Jacobs pleit er dan ook voor om gemeenten die geen onderzoek doen, in de openbaarheid te brengen. Maar wat we ook zien, is dat gemeenten juist naar aanleiding van onze jaarlijkse vragenronde een onderzoek aankondigen. In Vaals — waar twee transacties hebben plaatsgevonden — wordt na een vooronderzoek nu een ‘diepgaander vervolgonderzoek’ uitgevoerd.

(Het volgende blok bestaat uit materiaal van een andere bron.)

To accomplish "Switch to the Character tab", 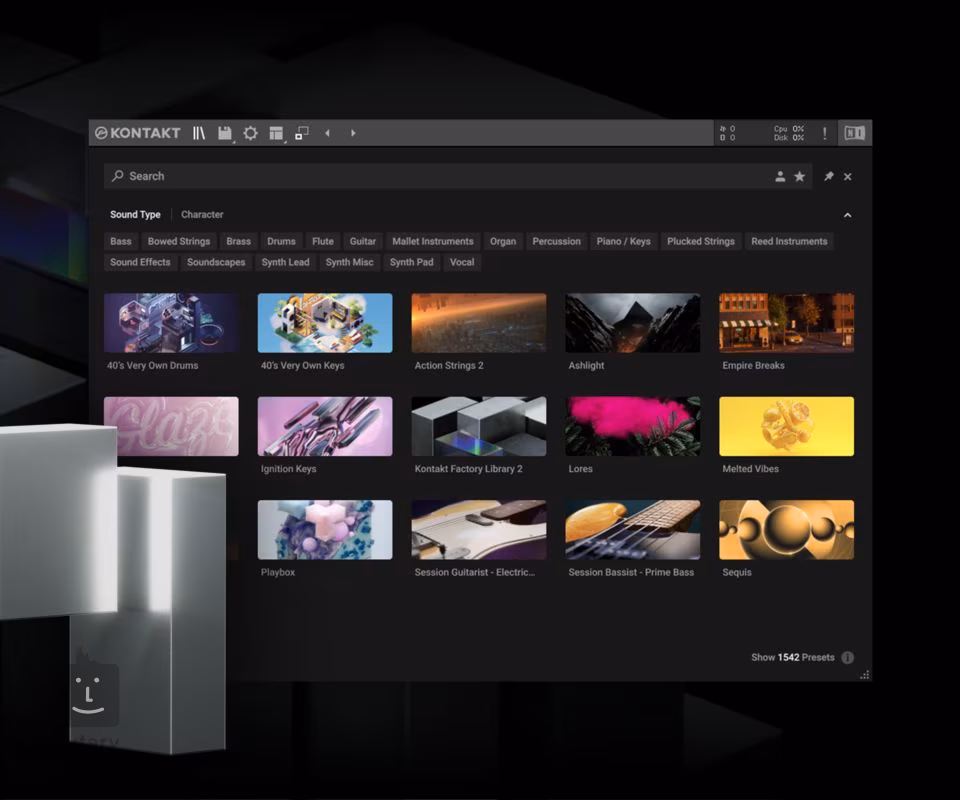I will (x=202, y=215).
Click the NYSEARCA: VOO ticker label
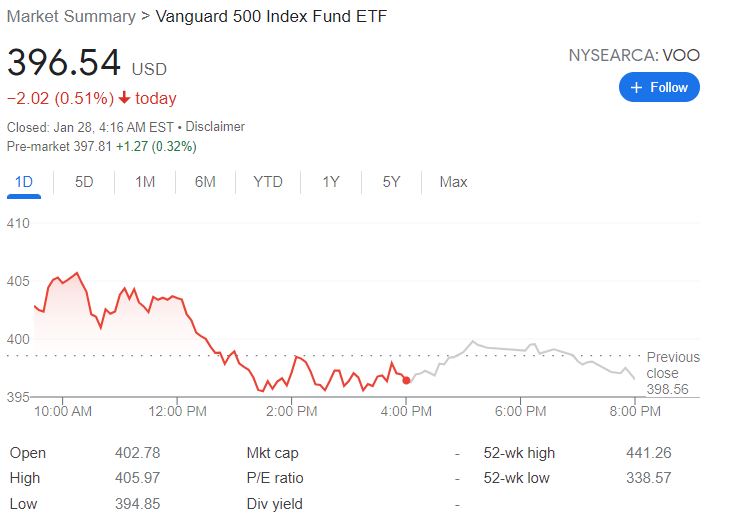The width and height of the screenshot is (737, 524). point(634,55)
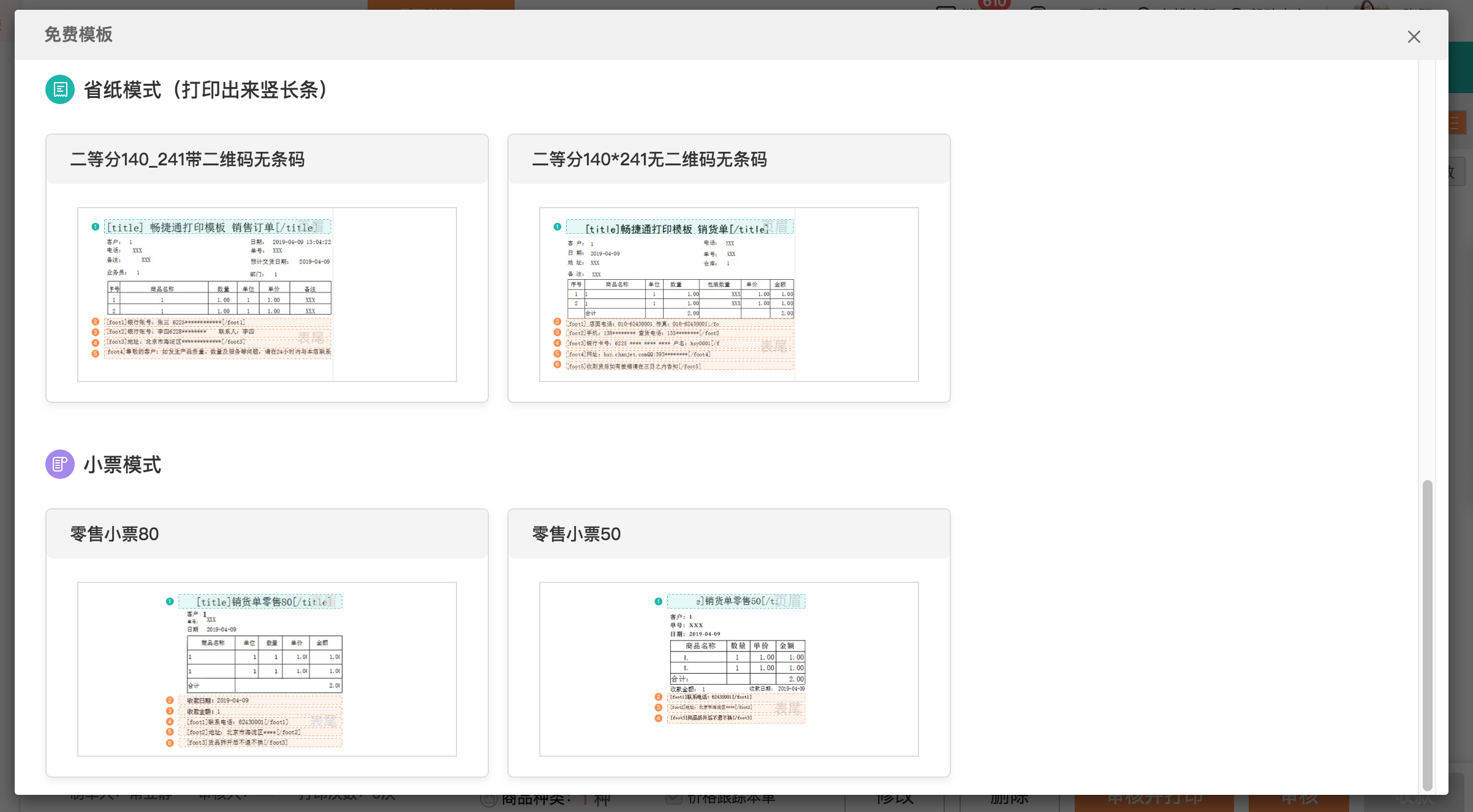Click the 小票模式 section icon
The image size is (1473, 812).
59,465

"Het vervolgonderzoek moet een sluitend antwoord geven op de vraag of er naast de twee genoemde transacties nog andere transacties hebben plaatsgevonden”, laat een woordvoerder van de gemeente weten. “Ook gaan zij (de onderzoekers, red.) onderzoeken of de gemeente betrokken was bij transacties, of er rechtsherstel heeft plaatsgevonden, of het rechtsherstel is gefrustreerd en of er onterecht belastingen of heffingen zijn geïnd."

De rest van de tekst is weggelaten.